The clarification comes after President Trump indicated he had ordered a resumption of nuclear explosions after a 33-year pause.
In an interview with Fox News, Wright, who heads the agency responsible for the US nuclear arsenal, stated that the tests being discussed are “system tests,” according to a Reuters report.
“I think the tests we’re talking about right now… are not nuclear explosions,” Wright said. “They’re what we call non-critical explosions.”
He explained that these tests involve checking all the other components of a nuclear weapon to ensure they are functioning correctly and can properly activate the capacity for a nuclear detonation.

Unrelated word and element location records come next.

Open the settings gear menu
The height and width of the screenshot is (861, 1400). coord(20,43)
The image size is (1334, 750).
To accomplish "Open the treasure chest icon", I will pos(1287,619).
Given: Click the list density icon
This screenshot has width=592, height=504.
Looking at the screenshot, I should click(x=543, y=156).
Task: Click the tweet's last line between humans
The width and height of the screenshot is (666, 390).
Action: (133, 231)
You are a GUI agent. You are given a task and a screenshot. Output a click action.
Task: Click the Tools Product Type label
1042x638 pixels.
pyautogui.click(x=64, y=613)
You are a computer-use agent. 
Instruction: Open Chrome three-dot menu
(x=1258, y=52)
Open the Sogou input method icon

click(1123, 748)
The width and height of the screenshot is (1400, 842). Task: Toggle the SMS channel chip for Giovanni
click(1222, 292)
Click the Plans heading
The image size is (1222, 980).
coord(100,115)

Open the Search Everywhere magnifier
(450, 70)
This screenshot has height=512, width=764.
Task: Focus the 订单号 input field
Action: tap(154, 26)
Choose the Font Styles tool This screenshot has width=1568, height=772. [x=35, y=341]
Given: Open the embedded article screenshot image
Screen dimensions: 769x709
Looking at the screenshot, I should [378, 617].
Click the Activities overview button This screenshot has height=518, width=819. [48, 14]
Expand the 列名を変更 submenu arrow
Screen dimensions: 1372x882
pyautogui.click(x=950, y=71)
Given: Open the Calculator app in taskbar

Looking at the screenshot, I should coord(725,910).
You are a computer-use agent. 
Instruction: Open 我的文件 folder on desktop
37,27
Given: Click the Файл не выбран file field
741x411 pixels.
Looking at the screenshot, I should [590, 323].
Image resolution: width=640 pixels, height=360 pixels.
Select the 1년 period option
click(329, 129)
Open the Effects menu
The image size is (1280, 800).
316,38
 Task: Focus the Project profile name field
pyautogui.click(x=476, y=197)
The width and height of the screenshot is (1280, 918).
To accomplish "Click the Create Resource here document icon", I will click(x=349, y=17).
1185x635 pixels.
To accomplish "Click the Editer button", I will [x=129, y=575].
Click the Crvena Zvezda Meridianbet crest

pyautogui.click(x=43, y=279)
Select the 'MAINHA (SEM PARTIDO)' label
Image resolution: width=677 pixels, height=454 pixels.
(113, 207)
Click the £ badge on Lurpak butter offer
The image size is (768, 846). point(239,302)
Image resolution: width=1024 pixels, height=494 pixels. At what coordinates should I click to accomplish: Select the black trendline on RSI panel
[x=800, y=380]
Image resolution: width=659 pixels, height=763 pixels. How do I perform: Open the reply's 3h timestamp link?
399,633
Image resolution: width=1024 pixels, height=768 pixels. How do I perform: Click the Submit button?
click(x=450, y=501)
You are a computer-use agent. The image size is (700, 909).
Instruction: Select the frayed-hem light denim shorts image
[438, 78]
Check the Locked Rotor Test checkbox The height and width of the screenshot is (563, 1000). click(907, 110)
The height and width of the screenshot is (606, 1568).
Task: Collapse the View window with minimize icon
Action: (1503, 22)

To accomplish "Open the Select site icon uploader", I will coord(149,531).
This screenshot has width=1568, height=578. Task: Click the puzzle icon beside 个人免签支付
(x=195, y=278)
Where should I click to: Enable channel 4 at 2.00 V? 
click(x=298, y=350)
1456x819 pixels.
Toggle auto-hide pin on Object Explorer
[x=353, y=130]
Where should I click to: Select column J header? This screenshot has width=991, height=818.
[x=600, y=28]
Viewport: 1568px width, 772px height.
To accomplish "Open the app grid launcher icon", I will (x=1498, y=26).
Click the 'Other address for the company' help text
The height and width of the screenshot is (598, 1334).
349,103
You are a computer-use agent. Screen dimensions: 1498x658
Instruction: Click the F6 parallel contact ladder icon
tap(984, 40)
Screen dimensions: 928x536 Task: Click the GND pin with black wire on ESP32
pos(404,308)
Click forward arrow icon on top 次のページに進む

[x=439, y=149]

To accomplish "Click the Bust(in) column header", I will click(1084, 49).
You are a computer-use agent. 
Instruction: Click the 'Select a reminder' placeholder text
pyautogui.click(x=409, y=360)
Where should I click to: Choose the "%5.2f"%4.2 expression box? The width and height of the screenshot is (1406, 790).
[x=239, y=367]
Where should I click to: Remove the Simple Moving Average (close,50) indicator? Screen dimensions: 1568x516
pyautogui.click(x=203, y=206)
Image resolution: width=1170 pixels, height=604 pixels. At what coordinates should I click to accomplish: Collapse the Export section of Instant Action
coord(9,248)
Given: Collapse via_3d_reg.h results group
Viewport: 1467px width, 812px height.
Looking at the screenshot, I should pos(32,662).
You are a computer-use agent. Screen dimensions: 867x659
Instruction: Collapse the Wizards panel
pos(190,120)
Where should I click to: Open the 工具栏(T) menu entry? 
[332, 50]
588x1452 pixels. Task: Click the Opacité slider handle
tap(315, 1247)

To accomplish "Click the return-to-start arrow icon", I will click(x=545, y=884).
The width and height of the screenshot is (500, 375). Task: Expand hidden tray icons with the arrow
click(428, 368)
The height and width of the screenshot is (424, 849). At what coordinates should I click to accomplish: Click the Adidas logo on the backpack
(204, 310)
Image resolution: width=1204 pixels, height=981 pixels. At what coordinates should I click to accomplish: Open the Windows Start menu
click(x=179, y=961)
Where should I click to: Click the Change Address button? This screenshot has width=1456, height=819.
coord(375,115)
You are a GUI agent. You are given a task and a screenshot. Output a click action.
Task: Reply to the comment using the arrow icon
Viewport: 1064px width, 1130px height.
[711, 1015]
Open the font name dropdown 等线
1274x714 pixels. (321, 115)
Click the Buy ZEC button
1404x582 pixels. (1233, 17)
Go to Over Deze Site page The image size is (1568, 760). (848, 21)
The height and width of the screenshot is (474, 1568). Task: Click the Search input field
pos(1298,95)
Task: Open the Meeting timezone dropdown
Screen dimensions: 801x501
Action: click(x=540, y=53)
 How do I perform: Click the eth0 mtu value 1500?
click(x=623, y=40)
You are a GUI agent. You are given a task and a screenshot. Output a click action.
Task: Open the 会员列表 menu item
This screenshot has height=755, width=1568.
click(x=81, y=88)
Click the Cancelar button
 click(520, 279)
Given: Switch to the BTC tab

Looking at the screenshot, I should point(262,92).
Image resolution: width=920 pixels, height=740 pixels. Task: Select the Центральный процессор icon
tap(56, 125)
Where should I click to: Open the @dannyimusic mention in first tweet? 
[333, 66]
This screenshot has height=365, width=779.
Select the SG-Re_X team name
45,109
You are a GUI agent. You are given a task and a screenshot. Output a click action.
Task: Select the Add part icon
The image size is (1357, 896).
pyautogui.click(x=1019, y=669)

The Secretary added that these tests would be conducted under a new system to ensure that newly developed replacement nuclear weapons are “better than the old ones.”
“With our science and computing power, we can… determine with extreme precision exactly what will happen in a nuclear explosion,” Wright explained. “And we can now test… what the consequences are when bomb designs are changed.”
Previously, President Trump had stated just before a meeting with Chinese President Xi Jinping in South Korea that he had given an “immediate order” for the US military to resume nuclear weapons explosions.
However, when Trump was asked if these tests would include the underground nuclear detonations common during the Cold War era, he did not give a clear “no.” The US previously conducted nuclear explosions throughout the 1960s, 70s, and 80s.